I thought scaling a function would increase accuracy, especially considering the big differences in functions.
Welcome to a real world buddy.
In general, it’s absolutely true that you want the functions to be on the same “scale” so that you do not have functions that “dominate” other functions. This is especially important if your machine learning algorithm is "geometric" in nature. By "geometric", I mean that he considers the samples as points in space and relies on the distances (usually Euclidean / L 2, as your case) between the points when making his predictions, i.e. Spatial relationships of matter points. GMM and SVM are algorithms of this kind.
However, scaling functions can hurt, especially if some functions are categorical / ordered by nature, and you have not processed them properly, adding them to other functions. In addition, depending on the method of scaling the function, the presence of outliers for a certain function can also ruin the scaling of the function for this function. For example, min / max scaling or unit variance will be emission sensitive (for example, if one of your functions encodes annual revenue or cash balance, and there are several mi / billionaires in your dataset).
Also, when you encounter such a problem, the reason may not be obvious. This does not mean that you are scaling the function, the result is bad, then the scaling function is to blame. Maybe your method was screwed to begin with, and the result after scaling the function just turns out to be more screwed up.
So, what could be the other reason for your problem?
- My guess about the most likely reason is that you have high-dimensional data, not enough training samples. This is because your GMM is going to evaluate the covariance of the matrices using data whose size is 34,000. If you do not have much data, one or more of your covariance matrices (one for each Gaussian) will be close to singular or singular. This means that the predictions from your GMM are nonsense to start with when your Gaussian “exploded” and / or the EM algorithm just gave up after a predetermined number of iterations.
- Bad testing methodology. You did not have data divided into training / testing / testing, and you did not conduct testing properly. What “good” performance you had at the beginning was not believable. This is actually very common, as a natural trend is testing using the training data on which the model was mounted, and not based on verification or testing.
So what can you do?
- Do not use GMM to categorize images. Use the proper supervised learning algorithm, especially if you know the category image as tags. In particular, to avoid scaling the function at all, use a random forest or its variants (for example, extremely randomized trees).

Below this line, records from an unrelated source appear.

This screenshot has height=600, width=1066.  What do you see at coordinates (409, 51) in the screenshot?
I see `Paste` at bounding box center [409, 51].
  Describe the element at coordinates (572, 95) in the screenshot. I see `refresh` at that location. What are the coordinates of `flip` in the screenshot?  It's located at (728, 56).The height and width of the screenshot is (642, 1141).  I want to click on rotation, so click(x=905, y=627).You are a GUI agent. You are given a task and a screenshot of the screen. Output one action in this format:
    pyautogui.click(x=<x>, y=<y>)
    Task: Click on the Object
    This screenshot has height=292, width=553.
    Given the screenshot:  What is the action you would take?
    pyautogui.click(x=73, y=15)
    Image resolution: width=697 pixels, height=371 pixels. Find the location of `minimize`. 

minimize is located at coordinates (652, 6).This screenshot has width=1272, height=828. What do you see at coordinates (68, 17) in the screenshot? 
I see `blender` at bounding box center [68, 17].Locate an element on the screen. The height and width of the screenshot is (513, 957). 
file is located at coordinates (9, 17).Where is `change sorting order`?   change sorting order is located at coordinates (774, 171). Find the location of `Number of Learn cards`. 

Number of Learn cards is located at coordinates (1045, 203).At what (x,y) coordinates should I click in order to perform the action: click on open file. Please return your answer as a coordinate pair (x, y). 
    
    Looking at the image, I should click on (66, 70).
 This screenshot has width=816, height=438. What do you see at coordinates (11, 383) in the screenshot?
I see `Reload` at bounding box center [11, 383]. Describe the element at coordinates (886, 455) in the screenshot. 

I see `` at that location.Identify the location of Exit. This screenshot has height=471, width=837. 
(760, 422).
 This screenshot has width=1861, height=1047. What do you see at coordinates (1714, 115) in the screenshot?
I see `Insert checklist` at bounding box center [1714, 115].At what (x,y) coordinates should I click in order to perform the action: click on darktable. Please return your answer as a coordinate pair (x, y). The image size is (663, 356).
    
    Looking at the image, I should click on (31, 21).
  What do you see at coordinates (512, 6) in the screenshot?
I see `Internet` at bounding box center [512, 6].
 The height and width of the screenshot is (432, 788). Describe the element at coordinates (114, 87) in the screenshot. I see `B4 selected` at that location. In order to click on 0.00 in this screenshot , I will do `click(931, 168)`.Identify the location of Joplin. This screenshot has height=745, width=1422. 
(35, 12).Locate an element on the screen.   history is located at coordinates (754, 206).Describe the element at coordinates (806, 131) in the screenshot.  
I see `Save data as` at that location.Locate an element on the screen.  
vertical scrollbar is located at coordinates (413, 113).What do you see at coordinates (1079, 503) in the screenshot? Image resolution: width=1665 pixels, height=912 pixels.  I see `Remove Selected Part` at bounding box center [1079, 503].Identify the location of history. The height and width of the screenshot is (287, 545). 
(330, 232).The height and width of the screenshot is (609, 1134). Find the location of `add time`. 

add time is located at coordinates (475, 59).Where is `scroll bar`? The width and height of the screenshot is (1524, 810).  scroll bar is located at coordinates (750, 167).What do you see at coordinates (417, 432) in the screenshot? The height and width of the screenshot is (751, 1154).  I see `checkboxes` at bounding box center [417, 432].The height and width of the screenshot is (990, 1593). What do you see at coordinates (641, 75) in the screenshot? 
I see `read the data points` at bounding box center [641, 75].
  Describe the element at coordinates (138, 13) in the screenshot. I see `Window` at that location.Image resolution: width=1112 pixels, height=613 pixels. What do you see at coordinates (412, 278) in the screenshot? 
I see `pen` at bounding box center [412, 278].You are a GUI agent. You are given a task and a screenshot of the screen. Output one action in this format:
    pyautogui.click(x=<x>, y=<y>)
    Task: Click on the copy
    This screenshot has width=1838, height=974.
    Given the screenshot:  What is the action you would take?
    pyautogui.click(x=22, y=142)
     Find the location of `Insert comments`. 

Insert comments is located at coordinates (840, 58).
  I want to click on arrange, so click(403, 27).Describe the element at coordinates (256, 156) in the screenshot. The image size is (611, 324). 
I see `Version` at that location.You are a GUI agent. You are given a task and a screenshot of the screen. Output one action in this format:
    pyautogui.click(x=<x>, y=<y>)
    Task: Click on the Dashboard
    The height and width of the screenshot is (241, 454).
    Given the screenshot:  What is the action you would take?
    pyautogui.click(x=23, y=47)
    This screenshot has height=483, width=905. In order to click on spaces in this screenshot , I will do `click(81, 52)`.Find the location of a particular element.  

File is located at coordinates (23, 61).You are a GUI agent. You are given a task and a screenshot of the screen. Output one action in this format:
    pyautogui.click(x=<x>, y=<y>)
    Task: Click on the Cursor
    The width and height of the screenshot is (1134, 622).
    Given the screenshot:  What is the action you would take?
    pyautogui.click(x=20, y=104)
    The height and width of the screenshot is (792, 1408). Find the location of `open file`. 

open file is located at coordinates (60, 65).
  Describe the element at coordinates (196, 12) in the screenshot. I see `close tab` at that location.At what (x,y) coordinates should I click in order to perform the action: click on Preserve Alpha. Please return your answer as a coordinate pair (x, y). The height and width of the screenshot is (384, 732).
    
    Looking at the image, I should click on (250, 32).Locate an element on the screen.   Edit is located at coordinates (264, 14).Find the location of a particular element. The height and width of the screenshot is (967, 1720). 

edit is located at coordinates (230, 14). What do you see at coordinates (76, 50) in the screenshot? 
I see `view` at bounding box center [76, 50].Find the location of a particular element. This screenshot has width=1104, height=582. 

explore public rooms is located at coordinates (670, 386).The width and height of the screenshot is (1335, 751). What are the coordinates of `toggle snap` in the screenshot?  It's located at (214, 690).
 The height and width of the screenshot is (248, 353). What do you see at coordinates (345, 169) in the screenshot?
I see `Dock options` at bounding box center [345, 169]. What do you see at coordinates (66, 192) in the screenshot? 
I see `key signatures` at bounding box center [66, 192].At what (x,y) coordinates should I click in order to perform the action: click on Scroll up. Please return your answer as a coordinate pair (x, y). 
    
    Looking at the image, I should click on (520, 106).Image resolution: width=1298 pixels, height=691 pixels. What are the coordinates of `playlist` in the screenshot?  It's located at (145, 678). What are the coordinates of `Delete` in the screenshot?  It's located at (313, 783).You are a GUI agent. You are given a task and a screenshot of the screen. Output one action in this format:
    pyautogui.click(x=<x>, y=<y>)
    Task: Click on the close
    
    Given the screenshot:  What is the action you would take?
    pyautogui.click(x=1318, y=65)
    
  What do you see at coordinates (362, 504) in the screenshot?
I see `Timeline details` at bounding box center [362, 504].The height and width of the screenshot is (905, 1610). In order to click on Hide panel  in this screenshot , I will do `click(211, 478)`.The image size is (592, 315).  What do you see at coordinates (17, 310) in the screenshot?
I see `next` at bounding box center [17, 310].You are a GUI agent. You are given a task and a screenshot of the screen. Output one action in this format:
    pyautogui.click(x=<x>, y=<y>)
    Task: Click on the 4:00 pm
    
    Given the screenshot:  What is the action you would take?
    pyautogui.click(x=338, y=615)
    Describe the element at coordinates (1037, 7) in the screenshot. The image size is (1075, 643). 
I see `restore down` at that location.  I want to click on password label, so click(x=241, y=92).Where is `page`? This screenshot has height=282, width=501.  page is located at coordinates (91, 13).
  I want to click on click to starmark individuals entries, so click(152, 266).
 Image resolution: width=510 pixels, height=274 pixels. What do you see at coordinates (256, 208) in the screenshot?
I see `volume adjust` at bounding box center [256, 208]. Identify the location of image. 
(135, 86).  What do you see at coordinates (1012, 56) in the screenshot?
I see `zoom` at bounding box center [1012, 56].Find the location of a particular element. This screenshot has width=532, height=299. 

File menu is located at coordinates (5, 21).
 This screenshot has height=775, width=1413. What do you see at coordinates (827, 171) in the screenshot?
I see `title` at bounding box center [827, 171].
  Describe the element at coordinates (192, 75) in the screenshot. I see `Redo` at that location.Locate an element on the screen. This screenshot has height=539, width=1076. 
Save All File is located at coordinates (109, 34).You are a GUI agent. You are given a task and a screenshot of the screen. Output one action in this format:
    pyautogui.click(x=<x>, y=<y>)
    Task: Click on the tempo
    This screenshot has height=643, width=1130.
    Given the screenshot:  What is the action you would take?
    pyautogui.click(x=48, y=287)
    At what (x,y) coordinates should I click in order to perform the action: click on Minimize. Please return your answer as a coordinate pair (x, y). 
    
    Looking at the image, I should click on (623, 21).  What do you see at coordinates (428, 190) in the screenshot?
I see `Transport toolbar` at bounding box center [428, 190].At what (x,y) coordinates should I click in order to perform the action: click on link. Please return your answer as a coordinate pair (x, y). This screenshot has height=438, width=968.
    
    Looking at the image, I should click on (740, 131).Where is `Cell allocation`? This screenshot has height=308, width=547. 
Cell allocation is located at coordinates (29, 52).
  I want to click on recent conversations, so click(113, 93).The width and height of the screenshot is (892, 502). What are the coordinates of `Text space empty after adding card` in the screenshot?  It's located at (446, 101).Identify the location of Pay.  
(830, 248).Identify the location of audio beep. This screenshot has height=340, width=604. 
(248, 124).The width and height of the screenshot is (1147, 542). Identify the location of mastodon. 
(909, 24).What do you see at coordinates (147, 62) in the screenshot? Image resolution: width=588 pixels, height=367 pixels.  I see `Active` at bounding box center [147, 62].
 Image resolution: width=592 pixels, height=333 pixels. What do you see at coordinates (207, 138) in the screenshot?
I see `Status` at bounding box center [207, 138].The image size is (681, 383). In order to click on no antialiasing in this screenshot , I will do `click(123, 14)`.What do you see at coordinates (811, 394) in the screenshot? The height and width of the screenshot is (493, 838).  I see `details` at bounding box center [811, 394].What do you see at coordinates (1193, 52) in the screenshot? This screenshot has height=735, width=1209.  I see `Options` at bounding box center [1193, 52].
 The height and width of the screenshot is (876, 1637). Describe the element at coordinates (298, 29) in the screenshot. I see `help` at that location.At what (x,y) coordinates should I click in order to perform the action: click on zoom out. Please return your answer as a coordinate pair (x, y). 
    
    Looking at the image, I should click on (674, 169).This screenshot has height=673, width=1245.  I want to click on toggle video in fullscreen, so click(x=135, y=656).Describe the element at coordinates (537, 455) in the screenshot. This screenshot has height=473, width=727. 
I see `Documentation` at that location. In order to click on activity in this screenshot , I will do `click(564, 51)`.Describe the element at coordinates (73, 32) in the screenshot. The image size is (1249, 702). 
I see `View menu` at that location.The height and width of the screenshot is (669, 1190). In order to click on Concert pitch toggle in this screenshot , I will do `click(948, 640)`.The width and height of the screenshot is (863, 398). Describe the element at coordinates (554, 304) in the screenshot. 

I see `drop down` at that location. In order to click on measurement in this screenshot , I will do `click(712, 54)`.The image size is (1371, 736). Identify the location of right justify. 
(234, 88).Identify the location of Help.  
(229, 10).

- Get more training data. If you do not classify “simple” (i.e., “toy” / synthetic images), or you classify them into several image classes (for example, <= 5. Note that this is just a random small number that I pulled from the air.) You really have a lot of images per class. A good starting point is to get at least a couple hundred for each class or use a more sophisticated algorithm to use the structure in your data to achieve better performance.
Basically, my point of view is not to (simply) treat machine learning field / algorithms as black boxes and a bunch of tricks that you memorize and arbitrarily choose. Try to understand the algorithm / math under the hood. Thus, you can better diagnose the problems (problems) that you are facing.
EDIT (in response to @Zee's clarification request)
For papers, the only thing I can recall from my head is a Practical Guide to Supporting Vector Classification by LibSVM Authors. Examples here are the importance of scaling functions for SVMs for different datasets. For example, consider the RBF / Gaussian core. This core uses the square norm of L2. If your functions have different scales, this will affect the value.
Also, how do you present your features. For example, changing a variable that is a height from meters to cm or inches will affect algorithms such as PCA (because the deviation along the direction for this function has changed.) Note that this is different from “typical” scaling (for example, min / max, Z -score, etc.) is that it is a presentation issue. A person remains the same height, regardless of unity. While a typical scaling function "converts" data that changes the "height" of a person. Professor David Mackay, on the Amazon page of his book , Information Theory of Machine Learning , has a comment in this vein when asked why he did not include the PCA in his book.
For ordinal and categorical variables, they are briefly mentioned in the Bayesian reasoning for machine learning , Elements of statistical learning . They mention ways to encode them as functions, for example, replacing a variable that can represent 3 categories with three binary variables, with one set equal to “1” to indicate that the sample has this category. This is important for methods such as linear regression (or linear classifiers). Please note that this is about coding categorical variables / functions, rather than scaling as such, but they are part of the preprocessing of functions, and therefore it is useful to know. More information can be found in Hal Duame III below.
Book Machine Learning Course from Hal Duame III. Find the "zoom". One of the earliest examples in the book is how it affects KNN (which simply uses the L2 distance, which uses GMM, SVM, etc., if you use the RBF / gaussian kernel). For more information, see Chapter 4, “Engineering in Practice”. Unfortunately, images / graphics are not shown in PDF. This book has one of the best coding and scaling methods for functions, especially if you are working on natural language processing (NLP). For example, see His explanation of applying the logarithm to functions (i.e., Logarithmic transformation). Thus, the sums of the logs become logs of the production of attributes, and the “effects” / “contributions” of these attributes are narrowed by the logarithm.
Please note that all of the above tutorials are free to download from the above links.